◆ **Try it**
Go through the records underneath and count the lines that include the string "computer". Give nothing but the number.

◆ **Supplied data**
┌──

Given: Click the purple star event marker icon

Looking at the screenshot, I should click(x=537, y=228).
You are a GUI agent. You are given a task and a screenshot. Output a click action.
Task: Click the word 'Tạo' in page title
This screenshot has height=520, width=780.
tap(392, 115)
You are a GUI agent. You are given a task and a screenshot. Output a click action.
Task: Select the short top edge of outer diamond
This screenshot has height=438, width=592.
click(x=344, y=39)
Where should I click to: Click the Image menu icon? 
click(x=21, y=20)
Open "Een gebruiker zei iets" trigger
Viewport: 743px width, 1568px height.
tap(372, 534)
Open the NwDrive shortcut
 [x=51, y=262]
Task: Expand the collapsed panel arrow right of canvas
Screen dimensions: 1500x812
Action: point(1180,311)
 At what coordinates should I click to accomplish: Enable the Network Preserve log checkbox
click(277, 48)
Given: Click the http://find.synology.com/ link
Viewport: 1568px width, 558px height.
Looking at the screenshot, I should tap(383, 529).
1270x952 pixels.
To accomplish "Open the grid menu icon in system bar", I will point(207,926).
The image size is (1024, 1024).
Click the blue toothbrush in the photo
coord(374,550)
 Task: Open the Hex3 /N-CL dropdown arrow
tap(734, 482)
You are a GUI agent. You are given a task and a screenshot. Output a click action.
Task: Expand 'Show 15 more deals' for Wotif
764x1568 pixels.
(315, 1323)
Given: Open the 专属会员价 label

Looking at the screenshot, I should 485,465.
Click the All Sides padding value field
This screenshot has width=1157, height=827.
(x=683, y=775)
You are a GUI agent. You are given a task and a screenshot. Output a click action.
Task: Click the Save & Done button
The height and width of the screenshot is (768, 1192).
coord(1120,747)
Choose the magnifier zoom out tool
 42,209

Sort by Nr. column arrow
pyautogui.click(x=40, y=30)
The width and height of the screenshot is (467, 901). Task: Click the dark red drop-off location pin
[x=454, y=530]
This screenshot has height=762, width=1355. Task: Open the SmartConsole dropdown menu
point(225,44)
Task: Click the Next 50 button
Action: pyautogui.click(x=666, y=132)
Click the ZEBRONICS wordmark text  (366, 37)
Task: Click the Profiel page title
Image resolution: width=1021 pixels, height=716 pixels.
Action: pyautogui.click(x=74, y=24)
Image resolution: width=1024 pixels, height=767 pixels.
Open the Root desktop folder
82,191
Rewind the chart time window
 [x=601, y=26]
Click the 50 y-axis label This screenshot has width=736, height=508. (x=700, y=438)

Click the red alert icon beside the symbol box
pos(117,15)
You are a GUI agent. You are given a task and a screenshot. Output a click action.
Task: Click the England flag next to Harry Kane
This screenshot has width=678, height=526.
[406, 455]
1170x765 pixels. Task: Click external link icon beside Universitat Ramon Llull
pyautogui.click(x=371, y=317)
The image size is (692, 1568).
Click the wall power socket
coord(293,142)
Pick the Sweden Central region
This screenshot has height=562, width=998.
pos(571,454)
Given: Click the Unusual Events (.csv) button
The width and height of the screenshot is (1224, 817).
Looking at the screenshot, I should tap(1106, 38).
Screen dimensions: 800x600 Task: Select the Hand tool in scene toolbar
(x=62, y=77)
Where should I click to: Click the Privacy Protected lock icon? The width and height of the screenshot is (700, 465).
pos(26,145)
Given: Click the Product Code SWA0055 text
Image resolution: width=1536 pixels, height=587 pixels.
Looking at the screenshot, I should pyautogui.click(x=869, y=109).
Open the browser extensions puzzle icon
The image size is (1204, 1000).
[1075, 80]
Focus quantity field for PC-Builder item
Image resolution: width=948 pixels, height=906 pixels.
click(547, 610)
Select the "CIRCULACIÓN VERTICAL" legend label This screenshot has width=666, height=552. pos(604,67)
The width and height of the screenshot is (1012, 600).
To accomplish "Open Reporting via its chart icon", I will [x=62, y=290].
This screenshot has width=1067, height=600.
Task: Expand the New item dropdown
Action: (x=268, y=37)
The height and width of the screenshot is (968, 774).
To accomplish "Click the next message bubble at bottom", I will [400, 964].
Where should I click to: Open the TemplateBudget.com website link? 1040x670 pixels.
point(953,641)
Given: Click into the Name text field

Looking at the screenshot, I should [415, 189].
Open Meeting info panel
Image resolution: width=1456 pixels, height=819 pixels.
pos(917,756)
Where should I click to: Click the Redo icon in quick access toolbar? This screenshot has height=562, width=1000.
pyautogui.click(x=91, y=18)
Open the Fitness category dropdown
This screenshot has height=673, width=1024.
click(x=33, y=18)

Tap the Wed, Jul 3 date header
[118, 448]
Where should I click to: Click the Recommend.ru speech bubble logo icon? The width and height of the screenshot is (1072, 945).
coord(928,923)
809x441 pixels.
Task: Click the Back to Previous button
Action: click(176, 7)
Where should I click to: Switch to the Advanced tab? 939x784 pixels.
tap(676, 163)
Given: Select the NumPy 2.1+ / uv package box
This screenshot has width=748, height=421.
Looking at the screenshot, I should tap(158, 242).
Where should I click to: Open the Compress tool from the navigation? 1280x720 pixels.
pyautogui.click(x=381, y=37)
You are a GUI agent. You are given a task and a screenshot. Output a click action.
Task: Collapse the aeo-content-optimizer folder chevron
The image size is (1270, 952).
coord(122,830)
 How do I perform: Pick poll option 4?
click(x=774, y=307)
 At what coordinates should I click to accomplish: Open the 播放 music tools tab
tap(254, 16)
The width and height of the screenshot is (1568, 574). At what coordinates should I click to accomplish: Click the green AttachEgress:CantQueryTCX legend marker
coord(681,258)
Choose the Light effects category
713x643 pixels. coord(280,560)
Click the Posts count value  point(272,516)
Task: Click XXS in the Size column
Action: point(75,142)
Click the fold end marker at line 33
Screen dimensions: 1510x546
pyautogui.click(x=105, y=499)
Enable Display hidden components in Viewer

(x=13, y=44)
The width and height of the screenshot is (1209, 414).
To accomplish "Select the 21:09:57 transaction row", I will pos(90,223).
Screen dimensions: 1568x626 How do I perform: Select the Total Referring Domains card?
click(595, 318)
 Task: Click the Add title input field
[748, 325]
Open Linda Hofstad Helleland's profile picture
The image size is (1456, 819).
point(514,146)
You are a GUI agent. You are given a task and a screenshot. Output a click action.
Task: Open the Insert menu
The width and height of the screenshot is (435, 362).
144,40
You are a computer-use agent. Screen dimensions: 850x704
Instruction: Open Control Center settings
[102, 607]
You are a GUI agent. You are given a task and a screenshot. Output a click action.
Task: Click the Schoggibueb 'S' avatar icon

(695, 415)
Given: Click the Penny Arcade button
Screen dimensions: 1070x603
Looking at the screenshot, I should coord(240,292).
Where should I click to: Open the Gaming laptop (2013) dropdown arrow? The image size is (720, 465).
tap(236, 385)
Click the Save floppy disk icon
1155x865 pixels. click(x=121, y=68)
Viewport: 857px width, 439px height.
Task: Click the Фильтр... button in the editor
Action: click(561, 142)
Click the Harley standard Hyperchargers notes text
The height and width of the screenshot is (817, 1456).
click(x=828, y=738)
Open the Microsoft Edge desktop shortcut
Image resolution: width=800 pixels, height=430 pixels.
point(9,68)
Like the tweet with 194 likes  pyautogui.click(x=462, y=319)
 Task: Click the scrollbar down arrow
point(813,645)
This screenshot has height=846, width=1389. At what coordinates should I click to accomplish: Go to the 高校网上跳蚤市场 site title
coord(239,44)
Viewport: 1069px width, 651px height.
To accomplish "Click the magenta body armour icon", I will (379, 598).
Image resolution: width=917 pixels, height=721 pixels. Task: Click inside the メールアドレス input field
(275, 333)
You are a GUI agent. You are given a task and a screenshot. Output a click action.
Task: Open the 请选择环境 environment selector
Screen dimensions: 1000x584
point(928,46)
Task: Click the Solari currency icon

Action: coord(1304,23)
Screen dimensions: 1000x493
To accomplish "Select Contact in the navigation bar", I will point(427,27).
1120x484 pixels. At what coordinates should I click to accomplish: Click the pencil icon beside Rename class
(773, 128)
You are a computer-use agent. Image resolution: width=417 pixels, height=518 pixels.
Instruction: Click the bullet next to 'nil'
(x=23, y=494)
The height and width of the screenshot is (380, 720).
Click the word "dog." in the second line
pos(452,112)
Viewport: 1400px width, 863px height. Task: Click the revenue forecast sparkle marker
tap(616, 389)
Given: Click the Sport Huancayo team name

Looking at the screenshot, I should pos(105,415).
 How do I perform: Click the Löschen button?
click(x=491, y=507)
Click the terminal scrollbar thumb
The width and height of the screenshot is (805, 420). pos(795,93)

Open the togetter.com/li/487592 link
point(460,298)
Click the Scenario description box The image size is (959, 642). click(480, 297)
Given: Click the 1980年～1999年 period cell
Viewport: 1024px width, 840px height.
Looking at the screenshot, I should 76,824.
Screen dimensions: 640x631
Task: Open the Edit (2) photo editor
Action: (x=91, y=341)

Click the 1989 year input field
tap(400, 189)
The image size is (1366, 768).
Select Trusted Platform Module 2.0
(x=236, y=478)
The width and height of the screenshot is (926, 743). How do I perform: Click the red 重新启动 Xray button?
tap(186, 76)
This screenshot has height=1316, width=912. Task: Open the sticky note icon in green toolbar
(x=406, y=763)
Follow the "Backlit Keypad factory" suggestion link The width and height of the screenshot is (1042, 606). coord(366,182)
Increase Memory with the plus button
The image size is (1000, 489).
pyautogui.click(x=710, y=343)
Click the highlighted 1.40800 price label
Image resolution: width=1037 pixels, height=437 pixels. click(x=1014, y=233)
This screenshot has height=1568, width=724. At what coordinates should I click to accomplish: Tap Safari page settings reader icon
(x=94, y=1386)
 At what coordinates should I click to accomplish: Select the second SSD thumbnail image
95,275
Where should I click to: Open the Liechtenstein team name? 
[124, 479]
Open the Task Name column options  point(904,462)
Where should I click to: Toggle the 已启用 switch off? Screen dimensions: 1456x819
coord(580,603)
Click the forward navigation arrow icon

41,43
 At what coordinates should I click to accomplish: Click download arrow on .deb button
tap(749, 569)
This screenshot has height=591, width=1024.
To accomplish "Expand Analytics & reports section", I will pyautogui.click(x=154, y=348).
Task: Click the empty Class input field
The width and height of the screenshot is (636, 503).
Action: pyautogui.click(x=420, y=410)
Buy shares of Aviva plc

└──

◆ **Answer section**
2